Cosmología

Desde un punto de vista filosófico, la cosmología nació en el siglo XVIII de la mano del pensador alemán Christian Wolff, quien llamó así a la filosofía de la naturaleza en general y al estudio del mundo y el universo en tanto que totalidades en particular. Más tarde, gracias en gran medida a la obra crítica de Immanuel Kant, la cosmología se terminó refiriendo sólo al estudio del mundo, el universo y sus partes como entidad global.

Esto supone que la cosmología es, como escribió Kant, "el estudio de la totalidad absoluta de las cosas existentes". Sin embargo, a pesar de que se trate de una disciplina que asume la totalidad de lo real, no debe confundirse con la metafísica, ya que atiende más al aspecto físico de la naturaleza y a las realidades que se derivan de ella que a los principios elementales de lo existente.

Momentos fundamentales de la cosmología

Las cosmologías se vienen desarrollando desde el principio de los tiempos, y se suelen distinguir cuatro momentos:

1. La cosmología presocrática. Resulta de gran importancia porque marca el paso del mito al logos. Mientras Homero describía el mundo haciendo uso de narraciones poéticas en las que Ulises surcaba los mares, a partir del siglo VI a.C. Heráclito y Parménides empezaron a buscar una descripción racional del mundo, una filosofía de la naturaleza que explicase el porqué de las cosas.
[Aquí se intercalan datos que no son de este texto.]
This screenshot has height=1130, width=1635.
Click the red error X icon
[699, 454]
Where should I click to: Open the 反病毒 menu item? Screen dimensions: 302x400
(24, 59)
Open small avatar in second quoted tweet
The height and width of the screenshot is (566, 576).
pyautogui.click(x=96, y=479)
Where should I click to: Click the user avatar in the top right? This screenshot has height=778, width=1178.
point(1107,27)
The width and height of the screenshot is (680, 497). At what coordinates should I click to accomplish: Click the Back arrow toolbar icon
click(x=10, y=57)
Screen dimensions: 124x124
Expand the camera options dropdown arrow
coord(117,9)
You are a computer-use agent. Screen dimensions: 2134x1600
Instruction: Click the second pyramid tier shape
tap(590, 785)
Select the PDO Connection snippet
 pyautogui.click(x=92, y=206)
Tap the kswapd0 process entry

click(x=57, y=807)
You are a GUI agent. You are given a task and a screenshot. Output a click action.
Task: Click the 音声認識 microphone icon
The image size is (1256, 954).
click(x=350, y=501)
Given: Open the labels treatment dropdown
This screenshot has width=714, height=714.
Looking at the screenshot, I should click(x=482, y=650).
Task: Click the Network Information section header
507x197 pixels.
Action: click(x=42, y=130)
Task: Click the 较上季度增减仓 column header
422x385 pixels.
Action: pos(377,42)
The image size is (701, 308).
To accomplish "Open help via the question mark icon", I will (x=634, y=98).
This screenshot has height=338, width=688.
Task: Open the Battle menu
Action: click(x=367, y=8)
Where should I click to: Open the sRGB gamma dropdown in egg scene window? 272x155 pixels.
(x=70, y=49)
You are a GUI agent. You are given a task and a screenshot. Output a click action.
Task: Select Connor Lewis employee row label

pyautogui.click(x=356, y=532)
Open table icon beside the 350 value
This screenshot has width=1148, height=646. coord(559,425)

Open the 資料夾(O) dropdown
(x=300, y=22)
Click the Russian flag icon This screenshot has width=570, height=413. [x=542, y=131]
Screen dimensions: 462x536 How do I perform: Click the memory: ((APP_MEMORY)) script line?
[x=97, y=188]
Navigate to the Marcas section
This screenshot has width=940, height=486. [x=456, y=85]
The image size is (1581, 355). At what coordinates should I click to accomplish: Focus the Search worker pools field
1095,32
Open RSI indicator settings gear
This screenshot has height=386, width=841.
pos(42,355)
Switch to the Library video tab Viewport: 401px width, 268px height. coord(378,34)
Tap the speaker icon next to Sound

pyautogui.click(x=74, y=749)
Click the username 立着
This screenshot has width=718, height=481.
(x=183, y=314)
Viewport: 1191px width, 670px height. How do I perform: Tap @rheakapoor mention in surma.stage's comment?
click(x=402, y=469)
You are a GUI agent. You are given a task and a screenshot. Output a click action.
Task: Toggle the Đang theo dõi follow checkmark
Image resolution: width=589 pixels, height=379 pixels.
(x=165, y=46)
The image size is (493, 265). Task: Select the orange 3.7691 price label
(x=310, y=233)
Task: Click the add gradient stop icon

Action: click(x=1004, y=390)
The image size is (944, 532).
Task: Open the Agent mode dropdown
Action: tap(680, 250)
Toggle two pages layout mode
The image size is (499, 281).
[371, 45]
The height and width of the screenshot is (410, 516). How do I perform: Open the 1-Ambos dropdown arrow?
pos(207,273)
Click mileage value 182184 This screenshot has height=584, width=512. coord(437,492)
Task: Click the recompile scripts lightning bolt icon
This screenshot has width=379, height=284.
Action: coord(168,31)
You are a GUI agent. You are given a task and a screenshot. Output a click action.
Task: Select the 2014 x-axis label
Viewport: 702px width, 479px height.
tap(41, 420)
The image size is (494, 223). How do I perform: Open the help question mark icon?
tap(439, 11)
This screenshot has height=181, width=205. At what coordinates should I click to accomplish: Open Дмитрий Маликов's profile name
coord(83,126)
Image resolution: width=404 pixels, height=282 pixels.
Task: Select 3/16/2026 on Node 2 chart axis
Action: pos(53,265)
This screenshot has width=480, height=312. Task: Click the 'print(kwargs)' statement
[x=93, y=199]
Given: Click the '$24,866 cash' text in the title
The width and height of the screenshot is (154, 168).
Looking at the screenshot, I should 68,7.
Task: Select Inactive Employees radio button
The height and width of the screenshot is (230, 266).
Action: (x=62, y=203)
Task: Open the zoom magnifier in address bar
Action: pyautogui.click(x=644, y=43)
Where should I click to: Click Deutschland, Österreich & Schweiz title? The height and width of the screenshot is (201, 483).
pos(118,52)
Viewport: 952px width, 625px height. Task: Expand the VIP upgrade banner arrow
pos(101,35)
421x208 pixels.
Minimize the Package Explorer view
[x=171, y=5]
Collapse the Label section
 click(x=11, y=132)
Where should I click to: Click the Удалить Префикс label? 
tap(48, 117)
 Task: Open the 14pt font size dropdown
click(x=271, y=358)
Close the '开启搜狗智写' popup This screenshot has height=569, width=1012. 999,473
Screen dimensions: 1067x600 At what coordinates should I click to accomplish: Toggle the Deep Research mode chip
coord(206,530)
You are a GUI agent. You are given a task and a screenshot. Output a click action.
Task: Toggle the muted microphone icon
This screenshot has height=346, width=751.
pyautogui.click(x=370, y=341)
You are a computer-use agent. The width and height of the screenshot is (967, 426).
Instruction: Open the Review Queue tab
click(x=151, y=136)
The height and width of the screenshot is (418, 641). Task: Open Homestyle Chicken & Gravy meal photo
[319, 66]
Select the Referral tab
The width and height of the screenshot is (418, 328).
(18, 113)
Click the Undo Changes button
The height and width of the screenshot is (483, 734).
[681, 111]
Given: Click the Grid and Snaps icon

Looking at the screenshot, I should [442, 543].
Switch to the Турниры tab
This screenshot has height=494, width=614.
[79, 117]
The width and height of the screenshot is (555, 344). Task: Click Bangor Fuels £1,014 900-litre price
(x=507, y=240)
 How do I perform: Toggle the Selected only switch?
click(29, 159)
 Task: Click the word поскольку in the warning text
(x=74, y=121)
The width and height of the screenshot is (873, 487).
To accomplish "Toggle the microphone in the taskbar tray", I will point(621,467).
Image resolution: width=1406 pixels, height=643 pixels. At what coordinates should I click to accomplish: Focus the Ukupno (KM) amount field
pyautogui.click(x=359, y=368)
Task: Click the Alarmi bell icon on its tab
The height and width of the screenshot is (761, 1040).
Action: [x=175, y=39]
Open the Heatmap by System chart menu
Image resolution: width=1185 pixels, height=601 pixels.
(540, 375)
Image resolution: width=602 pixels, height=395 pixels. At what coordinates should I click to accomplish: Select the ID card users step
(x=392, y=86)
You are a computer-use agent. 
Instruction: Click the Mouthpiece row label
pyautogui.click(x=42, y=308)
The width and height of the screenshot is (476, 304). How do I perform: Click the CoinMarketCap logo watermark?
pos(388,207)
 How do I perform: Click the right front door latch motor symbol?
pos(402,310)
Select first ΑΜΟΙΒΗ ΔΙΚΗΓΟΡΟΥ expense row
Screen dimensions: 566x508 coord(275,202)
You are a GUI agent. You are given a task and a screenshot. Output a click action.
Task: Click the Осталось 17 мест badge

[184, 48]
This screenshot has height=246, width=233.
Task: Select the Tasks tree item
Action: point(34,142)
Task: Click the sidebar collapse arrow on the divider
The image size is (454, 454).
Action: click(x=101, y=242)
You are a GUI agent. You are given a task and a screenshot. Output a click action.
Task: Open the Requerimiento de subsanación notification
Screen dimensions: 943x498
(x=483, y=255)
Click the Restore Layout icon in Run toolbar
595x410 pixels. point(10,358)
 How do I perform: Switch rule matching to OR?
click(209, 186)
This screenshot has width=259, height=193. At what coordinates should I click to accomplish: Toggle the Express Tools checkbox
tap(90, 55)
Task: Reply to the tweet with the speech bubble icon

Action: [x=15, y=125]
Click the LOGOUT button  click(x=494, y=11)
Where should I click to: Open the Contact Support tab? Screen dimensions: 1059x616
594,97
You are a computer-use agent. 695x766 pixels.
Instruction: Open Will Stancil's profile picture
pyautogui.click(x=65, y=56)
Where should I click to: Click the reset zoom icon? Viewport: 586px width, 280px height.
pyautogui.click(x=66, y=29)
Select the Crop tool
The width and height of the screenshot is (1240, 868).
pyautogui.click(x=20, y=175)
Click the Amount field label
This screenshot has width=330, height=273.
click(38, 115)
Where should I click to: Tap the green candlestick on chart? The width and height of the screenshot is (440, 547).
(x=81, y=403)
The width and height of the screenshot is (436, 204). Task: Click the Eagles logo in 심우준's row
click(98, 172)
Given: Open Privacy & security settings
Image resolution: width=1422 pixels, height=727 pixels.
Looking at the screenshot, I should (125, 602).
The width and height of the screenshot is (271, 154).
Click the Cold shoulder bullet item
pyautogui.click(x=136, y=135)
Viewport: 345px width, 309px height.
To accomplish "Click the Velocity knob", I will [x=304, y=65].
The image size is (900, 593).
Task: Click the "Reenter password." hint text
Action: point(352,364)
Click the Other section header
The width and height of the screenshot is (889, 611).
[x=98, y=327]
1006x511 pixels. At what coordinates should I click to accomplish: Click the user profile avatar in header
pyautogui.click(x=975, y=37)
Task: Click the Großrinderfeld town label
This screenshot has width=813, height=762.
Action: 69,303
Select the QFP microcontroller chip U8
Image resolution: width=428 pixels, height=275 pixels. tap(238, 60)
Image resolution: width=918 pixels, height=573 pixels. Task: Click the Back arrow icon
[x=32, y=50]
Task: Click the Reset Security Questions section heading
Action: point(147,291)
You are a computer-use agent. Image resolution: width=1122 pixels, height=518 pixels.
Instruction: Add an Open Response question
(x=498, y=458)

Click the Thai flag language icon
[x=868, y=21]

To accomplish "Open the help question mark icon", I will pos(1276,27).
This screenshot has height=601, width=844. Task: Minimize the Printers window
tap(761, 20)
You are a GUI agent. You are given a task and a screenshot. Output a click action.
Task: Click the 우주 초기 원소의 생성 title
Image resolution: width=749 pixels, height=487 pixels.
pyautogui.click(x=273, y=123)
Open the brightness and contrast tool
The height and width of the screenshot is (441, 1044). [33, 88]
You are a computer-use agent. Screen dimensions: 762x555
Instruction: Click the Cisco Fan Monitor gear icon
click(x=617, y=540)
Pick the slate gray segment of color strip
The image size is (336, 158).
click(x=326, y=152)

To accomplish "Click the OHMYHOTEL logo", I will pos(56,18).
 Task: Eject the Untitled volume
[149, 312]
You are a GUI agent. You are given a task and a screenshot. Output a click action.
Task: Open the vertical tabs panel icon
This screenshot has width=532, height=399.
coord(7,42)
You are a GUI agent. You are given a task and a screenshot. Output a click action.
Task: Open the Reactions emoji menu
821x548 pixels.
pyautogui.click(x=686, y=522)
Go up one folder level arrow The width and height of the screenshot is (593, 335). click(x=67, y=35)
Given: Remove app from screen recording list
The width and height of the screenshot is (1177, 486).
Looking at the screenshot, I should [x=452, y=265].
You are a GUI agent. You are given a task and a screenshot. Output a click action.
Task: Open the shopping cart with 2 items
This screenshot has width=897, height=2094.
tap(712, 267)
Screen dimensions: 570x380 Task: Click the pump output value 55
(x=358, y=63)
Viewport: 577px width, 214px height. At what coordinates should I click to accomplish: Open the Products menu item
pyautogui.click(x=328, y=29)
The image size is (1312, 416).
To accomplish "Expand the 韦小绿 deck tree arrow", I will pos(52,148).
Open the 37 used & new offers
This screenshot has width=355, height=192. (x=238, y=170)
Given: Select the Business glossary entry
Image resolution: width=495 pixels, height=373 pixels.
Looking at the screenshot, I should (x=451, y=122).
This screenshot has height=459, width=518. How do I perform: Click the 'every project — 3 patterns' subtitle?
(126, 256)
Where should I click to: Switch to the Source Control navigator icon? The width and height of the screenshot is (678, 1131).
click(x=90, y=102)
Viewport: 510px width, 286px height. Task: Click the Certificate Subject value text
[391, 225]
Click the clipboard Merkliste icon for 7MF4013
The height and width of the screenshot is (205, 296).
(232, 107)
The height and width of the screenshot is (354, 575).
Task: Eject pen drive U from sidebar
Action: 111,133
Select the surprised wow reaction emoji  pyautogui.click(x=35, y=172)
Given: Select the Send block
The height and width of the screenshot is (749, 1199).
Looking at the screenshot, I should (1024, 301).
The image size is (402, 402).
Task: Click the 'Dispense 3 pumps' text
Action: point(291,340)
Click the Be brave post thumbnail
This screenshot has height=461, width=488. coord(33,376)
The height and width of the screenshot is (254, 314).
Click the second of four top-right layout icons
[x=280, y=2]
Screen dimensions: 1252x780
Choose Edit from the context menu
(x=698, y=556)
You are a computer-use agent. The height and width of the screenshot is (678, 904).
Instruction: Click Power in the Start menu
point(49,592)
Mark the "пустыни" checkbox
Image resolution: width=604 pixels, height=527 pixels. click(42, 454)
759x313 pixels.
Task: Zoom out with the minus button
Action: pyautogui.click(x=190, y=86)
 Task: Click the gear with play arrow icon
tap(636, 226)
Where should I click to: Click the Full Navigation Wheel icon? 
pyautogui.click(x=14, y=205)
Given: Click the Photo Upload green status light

Así, los pitagóricos ya hablaron del universo como realidad global dotada de sentido, y llegaron incluso a negar que la Tierra se hallase en el centro del universo, donde se encuentra, según ellos, un fuego eterno.

2. La cosmología clásica. Es la que coincide con la obra de Platón y Aristóteles, quienes, en sus respectivas filosofías, llevaron a cabo una descripción racional del universo. La más importante es la del segundo, ya que fue la que se impuso en toda la edad media. En la filosofía de Aristóteles recogida en El cielo y en la Física, el universo está compuesto por dos instancias: la Tierra o lo sublunar, y el cielo o lo supralunar. La Tierra ocupa el centro del cosmos y consta de cuatro elementos, que se mueven hacia el centro; mientras que el cielo está compuesto de una sustancia sutil llamada éter y gira continuamente.

3. La cosmología moderna. Con la obra de Guillermo de Occam, quien habló de la infinidad del mundo y de la posibilidad de que existiesen muchas otras tierras, se da por finalizada la edad media y se abre paso la concepción cosmológica moderna del universo. Ésta se caracterizó sobre todo por la visión heliocéntrica del cosmos, de tal forma que, gracias a Nicolás Copérnico, la Tierra dejaba de ocupar el centro del universo para dejar paso al sol.

Por otro lado, la mayor parte de los físicos y filósofos modernos encontraron en las matemáticas y en la geometría un modelo ideal en el que basar el funcionamiento del cosmos. Así, Baruch de Spinoza creía que Dios era una máquina que hacía que el mundo se comportase de una manera perfecta, Isaac Newton trataba de describir las leyes que regían el comportamiento de la naturaleza basándose en modelos matemáticos, y René Descartes desarrollaba una teoría mecanicista en la que la inercia jugaba un papel primordial.

4. La cosmología contemporánea. A partir del siglo XX, con la aparición de complejas tecnologías y gracias al desarrollo de nuevas disciplinas y teorías científicas, como la de la relatividad, la visión del universo cambió mucho. Albert Einstein, por ejemplo, dijo que el universo era un espacio cerrado, finito y curvo, casi elíptico; mientras que Hubble, gracias a su inmenso telescopio, pudo advertir la existencia de un gran número de galaxias que se alejan a gran velocidad de la Tierra.

Esto posibilitó el establecimiento de una de las más célebres y definitivas teorías acerca del origen y la forma del universo.

La teoría del big bang, que es sin lugar a dudas la que marca la cosmología contemporánea, explica cómo el universo halla su origen en una gran explosión de la que surgieron todos los planetas y todas las galaxias, que gracias a ese impulso inicial aún se siguen moviendo hacia los extremos del cosmos. Según algunos intérpretes de esta teoría, cuando el impulso inicial cese, habrá un movimiento de implosión, y las galaxias y los planetas volverán a agruparse de nuevo.